■ **WORK TO COMPLETE**: From the records below, output exactly the lines running from the line containing "This screenshot has width=1515, height=602." through the line containing "You are a computer-use agent. Viewport: 1366px", and no others.

---- DATA IN THIS EXERCISE

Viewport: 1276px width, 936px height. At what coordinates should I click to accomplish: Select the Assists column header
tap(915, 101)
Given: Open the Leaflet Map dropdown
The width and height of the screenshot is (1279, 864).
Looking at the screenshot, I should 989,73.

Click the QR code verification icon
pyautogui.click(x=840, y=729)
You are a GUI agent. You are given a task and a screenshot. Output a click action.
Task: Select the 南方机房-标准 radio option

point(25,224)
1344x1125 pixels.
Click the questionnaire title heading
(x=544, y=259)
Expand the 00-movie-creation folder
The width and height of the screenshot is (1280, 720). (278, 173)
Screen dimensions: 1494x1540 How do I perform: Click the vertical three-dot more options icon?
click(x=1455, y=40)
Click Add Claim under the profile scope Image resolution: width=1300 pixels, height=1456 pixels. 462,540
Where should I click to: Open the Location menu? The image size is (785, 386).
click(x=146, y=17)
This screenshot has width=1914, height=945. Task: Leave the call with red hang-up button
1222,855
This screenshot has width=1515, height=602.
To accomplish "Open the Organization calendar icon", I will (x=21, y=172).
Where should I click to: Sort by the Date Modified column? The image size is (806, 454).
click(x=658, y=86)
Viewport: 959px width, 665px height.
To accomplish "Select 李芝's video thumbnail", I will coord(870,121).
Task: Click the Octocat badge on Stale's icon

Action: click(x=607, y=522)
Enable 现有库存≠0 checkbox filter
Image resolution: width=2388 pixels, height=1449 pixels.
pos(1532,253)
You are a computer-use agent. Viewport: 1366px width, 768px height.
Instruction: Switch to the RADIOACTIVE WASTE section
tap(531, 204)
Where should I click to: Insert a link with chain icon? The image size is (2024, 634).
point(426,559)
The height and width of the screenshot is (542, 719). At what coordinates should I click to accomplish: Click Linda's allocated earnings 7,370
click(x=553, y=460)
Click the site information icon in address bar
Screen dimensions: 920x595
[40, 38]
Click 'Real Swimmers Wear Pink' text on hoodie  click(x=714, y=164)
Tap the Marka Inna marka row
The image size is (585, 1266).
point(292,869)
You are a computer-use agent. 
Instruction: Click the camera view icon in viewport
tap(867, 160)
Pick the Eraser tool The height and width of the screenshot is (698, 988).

--------

■ **EXERCISE RESPONSE**:
This screenshot has width=1515, height=602.
To accomplish "Open the Organization calendar icon", I will (x=21, y=172).
Where should I click to: Sort by the Date Modified column? The image size is (806, 454).
click(x=658, y=86)
Viewport: 959px width, 665px height.
To accomplish "Select 李芝's video thumbnail", I will coord(870,121).
Task: Click the Octocat badge on Stale's icon

Action: click(x=607, y=522)
Enable 现有库存≠0 checkbox filter
Image resolution: width=2388 pixels, height=1449 pixels.
pos(1532,253)
You are a computer-use agent. Viewport: 1366px width, 768px height.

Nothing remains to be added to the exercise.